• WORK INSTRUCTIONS: Reproduce word for word the passage of the article on CERFP search and extraction training starting at "The CERFP is" and ending at "of the CERFP.".

READING PASSAGE Start Marker

CERFP Soldiers train on search & extraction in West Virginia

By Sgt. 1st Class Terra C. Gatti | Virginia National Guard Public Affairs Office

More than 50 Soldiers assigned to the Powhatan-based 180th Engineer Company, 276th Engineer Battalion, 329th Regional Support Group, traveled to Camp Dawson, near Kingwood, West Virginia, for the Search and Extraction Basic Course, held July 28 – Aug. 4, 2017. During the seven-day course, Soldiers trained on breaching and breaking, lifting and hauling, ropes, confined space entry and shoring.

Soldiers of the 180th are a new addition to the Virginia National Guard’s Chemical, Biological, Radiological, Nuclear and High Yield Explosive Enhanced Response Force Package, or CERFP.

“Our guys are getting trained up and getting qualified to perform the mission,” explained Capt. Ryan Pawlick, commander for the 180th Engineer Company.

The CERFP is a specialized unit comprised of six elements that together form a response force capable of providing support to first responders and civil authorities in the event of a disaster. The 180th Soldiers form the search and extraction element of the CERFP.

“We’ve got a pretty important mission within the state of Virginia as one of the CERFP elements,” Pawlick said. “Our goal is that everyone leaves here knowing what is expected and how to perform their duties in the event something ever happens and we’re called into action.”

The Camp Dawson course, taught by West Virginia National Guard Soldiers and run by the Joint Interagency Training and Education Center, teaches the basics of search and extraction to CERFPs from across the country.

“We push the hands-on,” explained 1st Lt. Dwight Siemiaczko, the officer-in-charge of the course. “Most Soldiers learn better with hands-on [training], so they go through a small PowerPoint presentation, and then straight to the hands-on portion.”

READING PASSAGE End Marker
SUPPLIED ENTRIES Start Marker

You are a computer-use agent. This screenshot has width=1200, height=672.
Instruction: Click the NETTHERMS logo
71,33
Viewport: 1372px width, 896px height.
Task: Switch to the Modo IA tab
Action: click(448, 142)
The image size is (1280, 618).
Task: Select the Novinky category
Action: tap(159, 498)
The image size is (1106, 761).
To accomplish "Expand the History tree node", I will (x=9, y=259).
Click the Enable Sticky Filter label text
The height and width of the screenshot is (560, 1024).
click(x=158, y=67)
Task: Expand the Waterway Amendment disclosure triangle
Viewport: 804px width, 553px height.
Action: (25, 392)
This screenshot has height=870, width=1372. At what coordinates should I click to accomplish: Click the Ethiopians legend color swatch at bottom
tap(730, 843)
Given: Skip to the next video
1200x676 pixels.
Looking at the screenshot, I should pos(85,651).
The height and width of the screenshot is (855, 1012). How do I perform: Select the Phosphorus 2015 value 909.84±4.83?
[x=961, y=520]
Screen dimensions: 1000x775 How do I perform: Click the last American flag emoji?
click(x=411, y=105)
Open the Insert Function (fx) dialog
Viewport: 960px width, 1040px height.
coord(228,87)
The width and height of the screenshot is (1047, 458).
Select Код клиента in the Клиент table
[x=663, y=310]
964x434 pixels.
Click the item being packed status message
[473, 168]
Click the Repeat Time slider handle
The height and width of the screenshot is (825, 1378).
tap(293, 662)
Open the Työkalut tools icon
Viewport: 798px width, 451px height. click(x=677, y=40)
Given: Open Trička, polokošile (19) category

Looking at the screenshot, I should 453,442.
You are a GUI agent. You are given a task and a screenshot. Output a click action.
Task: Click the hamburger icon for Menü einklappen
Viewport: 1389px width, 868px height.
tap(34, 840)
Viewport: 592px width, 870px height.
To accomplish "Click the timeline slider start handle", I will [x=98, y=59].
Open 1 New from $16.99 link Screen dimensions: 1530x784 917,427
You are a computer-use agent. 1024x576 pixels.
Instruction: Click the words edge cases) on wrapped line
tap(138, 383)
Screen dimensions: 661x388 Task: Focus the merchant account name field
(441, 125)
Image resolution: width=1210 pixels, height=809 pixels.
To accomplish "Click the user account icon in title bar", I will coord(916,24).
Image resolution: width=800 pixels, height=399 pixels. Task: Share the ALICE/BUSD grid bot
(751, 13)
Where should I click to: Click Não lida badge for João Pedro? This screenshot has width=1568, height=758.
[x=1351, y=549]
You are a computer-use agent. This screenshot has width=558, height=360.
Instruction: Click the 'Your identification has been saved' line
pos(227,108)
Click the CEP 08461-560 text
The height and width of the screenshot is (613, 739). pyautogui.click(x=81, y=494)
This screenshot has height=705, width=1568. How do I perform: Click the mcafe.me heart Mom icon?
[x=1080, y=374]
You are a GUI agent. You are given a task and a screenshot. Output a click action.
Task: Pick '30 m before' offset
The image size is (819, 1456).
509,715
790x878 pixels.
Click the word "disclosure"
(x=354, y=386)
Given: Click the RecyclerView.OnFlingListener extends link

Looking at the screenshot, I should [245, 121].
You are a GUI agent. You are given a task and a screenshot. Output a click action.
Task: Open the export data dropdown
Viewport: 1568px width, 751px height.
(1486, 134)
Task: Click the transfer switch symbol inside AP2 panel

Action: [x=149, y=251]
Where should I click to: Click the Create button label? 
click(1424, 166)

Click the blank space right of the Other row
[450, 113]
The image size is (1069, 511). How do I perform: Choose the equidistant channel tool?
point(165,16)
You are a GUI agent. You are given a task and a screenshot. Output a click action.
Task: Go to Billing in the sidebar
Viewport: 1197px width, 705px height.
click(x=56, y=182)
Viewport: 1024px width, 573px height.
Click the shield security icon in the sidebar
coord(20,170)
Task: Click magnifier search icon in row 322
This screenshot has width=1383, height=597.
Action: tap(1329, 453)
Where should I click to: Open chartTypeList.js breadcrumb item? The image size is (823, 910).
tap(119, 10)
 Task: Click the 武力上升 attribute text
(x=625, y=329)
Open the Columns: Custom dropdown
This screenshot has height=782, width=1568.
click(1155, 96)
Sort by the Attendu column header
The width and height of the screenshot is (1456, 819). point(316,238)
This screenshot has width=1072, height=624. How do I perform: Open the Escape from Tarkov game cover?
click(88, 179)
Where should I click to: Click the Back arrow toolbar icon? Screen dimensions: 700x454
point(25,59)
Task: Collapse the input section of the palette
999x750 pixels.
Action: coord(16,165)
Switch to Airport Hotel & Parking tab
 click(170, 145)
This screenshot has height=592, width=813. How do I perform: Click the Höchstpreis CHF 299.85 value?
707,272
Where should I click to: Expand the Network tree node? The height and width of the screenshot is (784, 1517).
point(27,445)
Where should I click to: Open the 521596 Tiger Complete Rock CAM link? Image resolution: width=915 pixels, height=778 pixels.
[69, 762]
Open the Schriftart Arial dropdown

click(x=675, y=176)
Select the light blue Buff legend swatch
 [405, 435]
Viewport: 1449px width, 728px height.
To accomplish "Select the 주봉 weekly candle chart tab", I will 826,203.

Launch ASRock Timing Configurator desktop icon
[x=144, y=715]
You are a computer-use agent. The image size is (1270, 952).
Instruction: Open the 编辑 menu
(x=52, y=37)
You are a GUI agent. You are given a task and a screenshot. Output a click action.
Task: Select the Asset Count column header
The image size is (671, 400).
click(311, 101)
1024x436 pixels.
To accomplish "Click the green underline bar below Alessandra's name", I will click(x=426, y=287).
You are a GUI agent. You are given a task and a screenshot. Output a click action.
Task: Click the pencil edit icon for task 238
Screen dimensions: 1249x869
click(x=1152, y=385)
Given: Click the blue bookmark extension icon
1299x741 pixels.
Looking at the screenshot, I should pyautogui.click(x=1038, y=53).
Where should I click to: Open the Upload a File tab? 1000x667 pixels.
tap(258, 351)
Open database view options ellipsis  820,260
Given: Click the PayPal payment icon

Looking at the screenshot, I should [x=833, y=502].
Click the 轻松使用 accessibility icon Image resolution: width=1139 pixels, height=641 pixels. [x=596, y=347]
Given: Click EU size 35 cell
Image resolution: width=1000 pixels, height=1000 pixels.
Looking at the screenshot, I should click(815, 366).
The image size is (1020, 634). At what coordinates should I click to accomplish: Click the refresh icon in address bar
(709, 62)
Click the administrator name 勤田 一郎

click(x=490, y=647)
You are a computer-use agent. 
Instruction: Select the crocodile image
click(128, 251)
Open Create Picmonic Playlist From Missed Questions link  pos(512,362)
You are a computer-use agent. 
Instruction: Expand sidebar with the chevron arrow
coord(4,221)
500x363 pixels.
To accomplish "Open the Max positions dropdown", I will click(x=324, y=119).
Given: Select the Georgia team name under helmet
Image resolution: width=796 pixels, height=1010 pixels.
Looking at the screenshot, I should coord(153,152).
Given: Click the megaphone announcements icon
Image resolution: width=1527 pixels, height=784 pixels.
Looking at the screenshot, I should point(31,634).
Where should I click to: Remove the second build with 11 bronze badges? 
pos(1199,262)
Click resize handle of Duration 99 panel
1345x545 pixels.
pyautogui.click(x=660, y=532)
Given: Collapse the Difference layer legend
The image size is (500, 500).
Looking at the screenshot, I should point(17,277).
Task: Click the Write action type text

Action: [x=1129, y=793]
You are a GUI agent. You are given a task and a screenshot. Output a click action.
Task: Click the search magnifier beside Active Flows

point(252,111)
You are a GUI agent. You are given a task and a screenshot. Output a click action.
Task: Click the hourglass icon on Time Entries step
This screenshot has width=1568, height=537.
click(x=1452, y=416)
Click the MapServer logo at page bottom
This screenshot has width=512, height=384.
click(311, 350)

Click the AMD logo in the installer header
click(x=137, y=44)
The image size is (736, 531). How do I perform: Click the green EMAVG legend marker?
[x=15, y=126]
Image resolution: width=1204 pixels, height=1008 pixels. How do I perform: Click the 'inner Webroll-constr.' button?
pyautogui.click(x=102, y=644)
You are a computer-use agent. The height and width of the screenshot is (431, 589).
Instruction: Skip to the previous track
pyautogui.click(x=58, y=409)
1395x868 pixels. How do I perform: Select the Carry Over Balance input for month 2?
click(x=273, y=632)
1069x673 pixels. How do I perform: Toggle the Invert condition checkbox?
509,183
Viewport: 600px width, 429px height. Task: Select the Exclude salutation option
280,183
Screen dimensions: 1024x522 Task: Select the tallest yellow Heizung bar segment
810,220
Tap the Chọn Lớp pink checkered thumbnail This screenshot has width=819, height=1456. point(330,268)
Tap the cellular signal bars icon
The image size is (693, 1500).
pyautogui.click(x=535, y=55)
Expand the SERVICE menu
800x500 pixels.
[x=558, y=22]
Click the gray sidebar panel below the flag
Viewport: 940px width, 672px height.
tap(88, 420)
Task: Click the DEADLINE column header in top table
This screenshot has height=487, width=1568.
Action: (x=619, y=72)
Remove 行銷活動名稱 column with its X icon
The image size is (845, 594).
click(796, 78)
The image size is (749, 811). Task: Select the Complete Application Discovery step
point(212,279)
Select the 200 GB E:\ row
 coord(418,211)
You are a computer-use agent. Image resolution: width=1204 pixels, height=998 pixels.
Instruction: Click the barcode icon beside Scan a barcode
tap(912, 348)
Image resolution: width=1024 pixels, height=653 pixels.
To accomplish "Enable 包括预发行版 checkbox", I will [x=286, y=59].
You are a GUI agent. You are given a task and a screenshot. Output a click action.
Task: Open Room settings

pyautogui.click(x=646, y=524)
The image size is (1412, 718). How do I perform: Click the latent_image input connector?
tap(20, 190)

SUPPLIED ENTRIES End Marker

• TASK RESPONSE:
The CERFP is a specialized unit comprised of six elements that together form a response force capable of providing support to first responders and civil authorities in the event of a disaster. The 180th Soldiers form the search and extraction element of the CERFP.